Biblical scholars, students and anyone with an internet connection will be soon able to peruse any of the Dead Sea Scrolls online for free.
An Israel Antiquities Authority worker points at a fragment of the Dead Sea Scrolls in Jerusalem on Tuesday. The IAA and Google have announced they will put the scrolls online. ((Sebastian Scheiner/Associated Press))
Biblical scholars, students and anyone with an internet connection will be soon able to peruse any of the Dead Sea Scrolls online for free.

The Israel Antiquities Authority, which has been engaged in a project to scan the ancient, fragile artifacts, announced this week that is teaming up with internet giant Google to put the digitized images online.

The high-resolution images will be accessible for free in a searchable database. They will also be translated into English.

"The images will be equal in quality to the actual physical viewing of the scrolls, thus eliminating the need for re-exposure of the scrolls and allowing their preservation for future generations," the IAA said in a statement.

The use of modern infrared light technology is also expected to help bring out faded writing — now invisible to the naked eye — in the digitized images.

A portion of the Book of Isaiah from the Dead Sea Scrolls is seen on display at the Shrine of the Book in Jerusalem in 2008, the year the IAA began a pilot project to scan the scrolls. ((Tara Todras-Whitehill/Associated Press))
The 2,000-year-old scrolls are a collection of Hebrew, Aramaic and Greek texts that shed light on Jewish history as well as the origins of Christianity. They include early texts from the Bible. In 1947, a young Bedouin shepherd discovered the first of the scrolls buried in caves bordering Israel and Jordan, just above the Dead Sea — one of the driest, most barren areas in the world.

Though possessed by Israel, both Jordanian and Palestinian authorities have also claimed ownership of the scrolls.

The IAA began a pilot project to scan the thousands of extremely delicate parchment and papyrus manuscripts in 2008.
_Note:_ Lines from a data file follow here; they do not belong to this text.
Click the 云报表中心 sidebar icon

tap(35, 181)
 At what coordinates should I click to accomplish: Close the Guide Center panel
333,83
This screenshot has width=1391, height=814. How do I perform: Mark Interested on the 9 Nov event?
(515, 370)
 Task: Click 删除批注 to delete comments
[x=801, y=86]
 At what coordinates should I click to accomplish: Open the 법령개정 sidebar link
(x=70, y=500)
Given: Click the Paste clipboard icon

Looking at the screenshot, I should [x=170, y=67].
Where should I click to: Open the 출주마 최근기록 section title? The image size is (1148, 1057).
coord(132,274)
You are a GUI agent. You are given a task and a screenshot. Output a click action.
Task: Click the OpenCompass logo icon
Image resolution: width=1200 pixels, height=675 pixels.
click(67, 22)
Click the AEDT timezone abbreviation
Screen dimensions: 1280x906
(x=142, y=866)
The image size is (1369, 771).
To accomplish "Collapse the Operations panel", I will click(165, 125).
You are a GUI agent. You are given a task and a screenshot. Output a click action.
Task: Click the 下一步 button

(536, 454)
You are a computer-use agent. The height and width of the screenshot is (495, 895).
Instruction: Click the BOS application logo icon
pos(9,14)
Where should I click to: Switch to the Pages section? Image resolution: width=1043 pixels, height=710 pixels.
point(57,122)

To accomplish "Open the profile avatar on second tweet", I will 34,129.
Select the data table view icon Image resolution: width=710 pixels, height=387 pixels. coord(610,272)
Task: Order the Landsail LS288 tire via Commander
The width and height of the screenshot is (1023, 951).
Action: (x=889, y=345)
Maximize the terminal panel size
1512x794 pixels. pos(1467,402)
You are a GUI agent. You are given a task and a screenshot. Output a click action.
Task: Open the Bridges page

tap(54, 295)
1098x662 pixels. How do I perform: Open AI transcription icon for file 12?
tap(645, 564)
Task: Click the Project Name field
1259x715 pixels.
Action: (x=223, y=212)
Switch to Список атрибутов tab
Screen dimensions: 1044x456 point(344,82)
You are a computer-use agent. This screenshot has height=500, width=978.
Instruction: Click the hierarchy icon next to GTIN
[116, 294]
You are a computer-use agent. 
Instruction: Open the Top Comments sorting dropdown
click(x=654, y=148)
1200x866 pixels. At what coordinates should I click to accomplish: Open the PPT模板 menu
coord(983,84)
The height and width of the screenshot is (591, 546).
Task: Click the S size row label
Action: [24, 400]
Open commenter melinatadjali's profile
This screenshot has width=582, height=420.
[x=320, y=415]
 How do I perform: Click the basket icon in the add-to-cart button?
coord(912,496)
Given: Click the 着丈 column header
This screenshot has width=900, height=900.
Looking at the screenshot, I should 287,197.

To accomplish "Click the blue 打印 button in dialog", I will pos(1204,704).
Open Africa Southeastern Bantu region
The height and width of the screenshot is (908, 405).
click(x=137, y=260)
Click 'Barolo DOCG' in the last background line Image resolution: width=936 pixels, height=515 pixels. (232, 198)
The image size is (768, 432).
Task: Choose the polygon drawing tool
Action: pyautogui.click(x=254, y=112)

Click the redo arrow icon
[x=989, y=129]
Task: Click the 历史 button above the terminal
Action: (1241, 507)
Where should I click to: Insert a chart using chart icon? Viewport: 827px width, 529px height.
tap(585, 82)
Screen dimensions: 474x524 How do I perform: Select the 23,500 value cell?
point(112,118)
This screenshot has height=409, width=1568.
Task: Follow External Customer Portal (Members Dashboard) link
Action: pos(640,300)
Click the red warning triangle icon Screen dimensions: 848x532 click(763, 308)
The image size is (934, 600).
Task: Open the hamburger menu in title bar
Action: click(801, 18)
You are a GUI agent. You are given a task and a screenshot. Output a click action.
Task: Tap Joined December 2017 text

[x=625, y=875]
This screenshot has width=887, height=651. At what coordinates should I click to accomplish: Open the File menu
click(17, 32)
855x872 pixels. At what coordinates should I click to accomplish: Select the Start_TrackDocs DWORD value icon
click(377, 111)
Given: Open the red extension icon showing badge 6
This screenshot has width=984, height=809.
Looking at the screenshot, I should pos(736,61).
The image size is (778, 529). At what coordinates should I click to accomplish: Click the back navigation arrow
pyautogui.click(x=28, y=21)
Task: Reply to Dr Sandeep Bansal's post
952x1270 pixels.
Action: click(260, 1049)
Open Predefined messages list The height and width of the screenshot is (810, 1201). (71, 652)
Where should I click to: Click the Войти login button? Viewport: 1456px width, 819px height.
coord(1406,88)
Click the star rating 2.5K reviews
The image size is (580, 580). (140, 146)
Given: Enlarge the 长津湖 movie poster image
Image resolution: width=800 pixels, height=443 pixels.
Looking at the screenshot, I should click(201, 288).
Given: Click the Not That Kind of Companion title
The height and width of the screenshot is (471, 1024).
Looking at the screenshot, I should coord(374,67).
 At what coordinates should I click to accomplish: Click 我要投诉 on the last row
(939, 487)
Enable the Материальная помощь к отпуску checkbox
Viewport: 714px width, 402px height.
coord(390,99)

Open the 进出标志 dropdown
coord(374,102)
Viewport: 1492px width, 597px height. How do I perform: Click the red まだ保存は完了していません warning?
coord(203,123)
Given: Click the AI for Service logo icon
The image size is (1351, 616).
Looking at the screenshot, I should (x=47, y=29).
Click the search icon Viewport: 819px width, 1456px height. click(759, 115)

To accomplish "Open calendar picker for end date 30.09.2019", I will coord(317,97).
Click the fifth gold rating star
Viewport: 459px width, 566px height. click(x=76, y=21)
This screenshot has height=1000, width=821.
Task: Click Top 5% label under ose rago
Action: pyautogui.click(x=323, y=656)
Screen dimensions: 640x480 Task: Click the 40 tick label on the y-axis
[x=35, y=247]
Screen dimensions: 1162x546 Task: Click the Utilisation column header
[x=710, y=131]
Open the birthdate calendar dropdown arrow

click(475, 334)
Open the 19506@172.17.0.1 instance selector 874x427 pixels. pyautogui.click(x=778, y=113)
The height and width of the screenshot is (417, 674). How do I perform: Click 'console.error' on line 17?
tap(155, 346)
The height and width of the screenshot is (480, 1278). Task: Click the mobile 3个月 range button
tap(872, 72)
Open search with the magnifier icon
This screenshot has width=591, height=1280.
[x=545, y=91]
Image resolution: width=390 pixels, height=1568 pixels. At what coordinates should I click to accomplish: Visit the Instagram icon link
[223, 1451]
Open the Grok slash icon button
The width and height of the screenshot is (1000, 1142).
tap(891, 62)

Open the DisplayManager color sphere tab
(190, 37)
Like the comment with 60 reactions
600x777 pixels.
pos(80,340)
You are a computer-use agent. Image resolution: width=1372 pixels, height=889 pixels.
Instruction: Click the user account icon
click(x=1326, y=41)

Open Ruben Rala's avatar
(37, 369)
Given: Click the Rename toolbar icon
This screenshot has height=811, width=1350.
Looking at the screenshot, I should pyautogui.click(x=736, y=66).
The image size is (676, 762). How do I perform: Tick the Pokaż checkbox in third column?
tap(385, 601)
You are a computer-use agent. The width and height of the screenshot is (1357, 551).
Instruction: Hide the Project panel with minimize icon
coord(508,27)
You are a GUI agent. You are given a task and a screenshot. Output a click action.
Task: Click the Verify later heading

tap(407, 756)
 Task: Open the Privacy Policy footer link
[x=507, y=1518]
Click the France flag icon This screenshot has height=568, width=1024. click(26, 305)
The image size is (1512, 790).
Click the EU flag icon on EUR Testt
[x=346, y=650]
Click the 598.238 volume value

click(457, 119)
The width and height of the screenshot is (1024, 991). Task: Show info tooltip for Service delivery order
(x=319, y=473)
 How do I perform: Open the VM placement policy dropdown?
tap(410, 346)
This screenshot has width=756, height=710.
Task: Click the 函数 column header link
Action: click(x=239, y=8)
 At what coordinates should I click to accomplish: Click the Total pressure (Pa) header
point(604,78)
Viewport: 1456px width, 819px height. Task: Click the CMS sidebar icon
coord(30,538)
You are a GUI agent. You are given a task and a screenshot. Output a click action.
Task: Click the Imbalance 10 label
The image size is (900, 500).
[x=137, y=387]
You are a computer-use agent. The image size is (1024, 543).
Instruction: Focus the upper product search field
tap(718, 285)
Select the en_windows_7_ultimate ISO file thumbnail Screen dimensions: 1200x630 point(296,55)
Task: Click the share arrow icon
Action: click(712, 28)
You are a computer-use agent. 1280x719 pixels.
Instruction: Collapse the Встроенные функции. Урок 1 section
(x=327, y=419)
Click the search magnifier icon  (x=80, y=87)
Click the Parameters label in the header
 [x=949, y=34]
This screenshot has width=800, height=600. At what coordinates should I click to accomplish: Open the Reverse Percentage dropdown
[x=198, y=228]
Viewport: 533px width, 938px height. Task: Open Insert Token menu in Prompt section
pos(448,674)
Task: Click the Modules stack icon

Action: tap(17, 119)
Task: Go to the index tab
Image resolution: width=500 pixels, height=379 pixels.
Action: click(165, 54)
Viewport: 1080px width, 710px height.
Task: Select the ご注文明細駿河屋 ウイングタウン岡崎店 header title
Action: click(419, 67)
Scholars and experts have long complained about their extremely limited access to the scrolls, several of which have nonetheless been displayed in strictly controlled exhibitions around the globe, including in Jerusalem in 2008 and in Toronto at the Royal Ontario Museum in 2009.

The IAA will work with Google's Israel-based research team for the project, with the first images expected to be posted in several months and the entire collection to be online within five years.